**SOURCE DATA:**
++++++++
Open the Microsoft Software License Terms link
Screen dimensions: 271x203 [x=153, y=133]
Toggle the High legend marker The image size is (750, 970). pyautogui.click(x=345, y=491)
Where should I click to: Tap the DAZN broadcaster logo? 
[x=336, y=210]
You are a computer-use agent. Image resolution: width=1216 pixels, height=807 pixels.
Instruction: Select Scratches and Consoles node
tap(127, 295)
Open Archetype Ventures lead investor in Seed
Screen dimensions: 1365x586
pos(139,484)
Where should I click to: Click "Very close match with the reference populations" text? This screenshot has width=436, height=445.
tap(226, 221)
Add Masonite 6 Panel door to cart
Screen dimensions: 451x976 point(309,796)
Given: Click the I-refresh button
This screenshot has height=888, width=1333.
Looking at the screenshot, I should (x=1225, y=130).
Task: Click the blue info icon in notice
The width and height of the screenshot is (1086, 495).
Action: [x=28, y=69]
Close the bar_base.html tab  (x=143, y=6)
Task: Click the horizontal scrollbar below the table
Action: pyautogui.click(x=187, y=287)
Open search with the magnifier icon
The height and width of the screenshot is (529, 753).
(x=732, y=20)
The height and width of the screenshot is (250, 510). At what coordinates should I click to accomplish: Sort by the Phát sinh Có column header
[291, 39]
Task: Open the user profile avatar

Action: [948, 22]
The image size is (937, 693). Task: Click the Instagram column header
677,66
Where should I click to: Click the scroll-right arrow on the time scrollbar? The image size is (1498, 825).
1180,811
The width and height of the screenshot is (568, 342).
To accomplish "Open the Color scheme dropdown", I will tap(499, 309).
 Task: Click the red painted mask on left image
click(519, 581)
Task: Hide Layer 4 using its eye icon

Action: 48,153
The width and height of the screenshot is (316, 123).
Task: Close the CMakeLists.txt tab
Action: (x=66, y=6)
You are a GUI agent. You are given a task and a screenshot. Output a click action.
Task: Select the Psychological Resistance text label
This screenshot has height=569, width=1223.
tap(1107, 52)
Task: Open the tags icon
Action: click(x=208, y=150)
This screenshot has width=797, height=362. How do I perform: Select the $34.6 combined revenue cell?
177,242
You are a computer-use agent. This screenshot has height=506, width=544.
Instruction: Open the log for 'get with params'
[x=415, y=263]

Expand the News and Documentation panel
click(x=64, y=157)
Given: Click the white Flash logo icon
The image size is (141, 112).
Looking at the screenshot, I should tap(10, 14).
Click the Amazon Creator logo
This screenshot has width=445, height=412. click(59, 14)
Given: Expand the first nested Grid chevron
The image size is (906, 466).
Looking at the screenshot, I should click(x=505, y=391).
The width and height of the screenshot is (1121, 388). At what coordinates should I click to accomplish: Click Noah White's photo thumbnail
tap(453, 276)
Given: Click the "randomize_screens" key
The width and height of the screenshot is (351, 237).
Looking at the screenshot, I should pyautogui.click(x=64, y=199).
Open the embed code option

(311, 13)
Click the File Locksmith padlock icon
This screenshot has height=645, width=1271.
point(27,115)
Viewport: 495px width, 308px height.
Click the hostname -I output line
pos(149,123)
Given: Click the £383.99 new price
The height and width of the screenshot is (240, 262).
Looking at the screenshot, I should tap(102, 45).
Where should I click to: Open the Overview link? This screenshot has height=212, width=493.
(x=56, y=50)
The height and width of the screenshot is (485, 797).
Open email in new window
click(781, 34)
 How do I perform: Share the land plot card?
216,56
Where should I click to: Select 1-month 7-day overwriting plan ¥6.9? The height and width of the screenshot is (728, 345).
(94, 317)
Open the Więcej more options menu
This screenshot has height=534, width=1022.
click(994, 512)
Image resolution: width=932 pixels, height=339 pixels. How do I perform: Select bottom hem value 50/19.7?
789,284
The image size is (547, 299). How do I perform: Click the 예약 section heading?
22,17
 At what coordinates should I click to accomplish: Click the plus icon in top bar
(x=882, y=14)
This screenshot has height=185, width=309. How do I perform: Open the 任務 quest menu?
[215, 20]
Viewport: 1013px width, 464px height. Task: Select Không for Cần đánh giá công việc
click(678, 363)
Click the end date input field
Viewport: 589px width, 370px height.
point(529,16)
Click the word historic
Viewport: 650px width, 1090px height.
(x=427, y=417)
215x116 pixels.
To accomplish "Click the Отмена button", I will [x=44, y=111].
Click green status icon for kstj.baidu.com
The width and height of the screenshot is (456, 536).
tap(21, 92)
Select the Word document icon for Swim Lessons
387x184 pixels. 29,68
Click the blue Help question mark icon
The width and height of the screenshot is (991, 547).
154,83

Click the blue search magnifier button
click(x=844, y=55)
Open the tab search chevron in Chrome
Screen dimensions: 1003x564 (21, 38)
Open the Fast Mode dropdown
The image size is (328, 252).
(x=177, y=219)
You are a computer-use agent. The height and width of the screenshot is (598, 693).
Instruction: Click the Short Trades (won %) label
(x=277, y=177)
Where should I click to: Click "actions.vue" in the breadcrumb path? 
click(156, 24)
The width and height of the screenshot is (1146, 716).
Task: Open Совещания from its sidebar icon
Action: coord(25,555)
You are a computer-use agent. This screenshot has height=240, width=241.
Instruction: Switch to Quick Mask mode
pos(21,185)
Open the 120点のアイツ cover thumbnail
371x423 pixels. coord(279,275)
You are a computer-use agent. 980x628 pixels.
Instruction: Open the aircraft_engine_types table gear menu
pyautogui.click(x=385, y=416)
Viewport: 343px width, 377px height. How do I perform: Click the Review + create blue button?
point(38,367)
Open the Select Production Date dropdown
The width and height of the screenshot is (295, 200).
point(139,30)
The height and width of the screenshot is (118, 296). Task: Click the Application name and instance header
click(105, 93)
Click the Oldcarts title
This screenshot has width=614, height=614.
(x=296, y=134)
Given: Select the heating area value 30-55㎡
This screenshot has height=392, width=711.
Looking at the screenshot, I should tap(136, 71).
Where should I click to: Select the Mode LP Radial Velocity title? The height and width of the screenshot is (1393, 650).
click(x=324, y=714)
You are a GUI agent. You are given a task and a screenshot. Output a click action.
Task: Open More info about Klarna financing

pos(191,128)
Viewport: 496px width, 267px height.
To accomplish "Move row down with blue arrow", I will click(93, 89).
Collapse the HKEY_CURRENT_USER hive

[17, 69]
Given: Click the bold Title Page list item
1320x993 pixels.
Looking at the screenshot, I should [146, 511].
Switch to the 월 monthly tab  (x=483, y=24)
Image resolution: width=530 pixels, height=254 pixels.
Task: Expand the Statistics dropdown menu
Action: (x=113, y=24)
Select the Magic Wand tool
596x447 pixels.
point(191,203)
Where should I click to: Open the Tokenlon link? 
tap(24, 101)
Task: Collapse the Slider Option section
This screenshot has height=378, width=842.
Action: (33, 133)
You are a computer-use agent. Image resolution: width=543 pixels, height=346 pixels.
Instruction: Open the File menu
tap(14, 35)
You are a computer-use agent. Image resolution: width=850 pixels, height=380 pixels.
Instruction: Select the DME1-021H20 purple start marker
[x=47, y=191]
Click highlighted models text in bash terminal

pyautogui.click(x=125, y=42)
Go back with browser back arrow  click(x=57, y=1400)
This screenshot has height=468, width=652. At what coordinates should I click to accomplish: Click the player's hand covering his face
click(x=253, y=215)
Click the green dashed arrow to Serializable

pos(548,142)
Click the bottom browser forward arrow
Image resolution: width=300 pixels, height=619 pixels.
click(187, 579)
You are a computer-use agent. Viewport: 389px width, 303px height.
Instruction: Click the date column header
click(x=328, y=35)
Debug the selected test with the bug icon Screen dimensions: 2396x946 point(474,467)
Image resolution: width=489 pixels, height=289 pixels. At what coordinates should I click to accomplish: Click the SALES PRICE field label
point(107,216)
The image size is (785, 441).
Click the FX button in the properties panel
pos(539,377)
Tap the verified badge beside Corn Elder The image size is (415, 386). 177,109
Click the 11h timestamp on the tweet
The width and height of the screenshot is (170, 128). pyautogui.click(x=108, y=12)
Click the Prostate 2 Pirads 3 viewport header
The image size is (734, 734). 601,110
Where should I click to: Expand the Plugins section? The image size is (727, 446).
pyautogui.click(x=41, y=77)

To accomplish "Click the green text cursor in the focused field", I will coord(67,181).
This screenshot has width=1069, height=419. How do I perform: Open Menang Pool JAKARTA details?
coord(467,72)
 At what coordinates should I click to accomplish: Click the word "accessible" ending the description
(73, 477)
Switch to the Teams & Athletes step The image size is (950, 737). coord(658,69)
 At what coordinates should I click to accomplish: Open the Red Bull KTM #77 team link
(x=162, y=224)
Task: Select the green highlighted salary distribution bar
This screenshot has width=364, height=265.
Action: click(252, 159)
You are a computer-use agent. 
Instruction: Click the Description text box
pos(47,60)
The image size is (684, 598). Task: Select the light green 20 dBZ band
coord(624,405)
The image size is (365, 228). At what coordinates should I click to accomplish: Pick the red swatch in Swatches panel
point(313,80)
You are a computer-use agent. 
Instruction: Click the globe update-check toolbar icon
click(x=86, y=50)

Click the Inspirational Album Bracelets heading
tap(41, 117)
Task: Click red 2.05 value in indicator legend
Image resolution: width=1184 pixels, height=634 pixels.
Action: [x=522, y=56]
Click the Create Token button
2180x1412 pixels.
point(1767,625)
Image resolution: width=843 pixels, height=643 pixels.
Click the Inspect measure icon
++++++++
Every line above from the line with "1320x993 pixels." to the line with "You are a computer-use agent. Image resolution: width=543", inclusive, must be returned exactly; no other line belongs in the reply.

1320x993 pixels.
Looking at the screenshot, I should [146, 511].
Switch to the 월 monthly tab  (x=483, y=24)
Image resolution: width=530 pixels, height=254 pixels.
Task: Expand the Statistics dropdown menu
Action: (x=113, y=24)
Select the Magic Wand tool
596x447 pixels.
point(191,203)
Where should I click to: Open the Tokenlon link? 
tap(24, 101)
Task: Collapse the Slider Option section
This screenshot has height=378, width=842.
Action: (33, 133)
You are a computer-use agent. Image resolution: width=543 pixels, height=346 pixels.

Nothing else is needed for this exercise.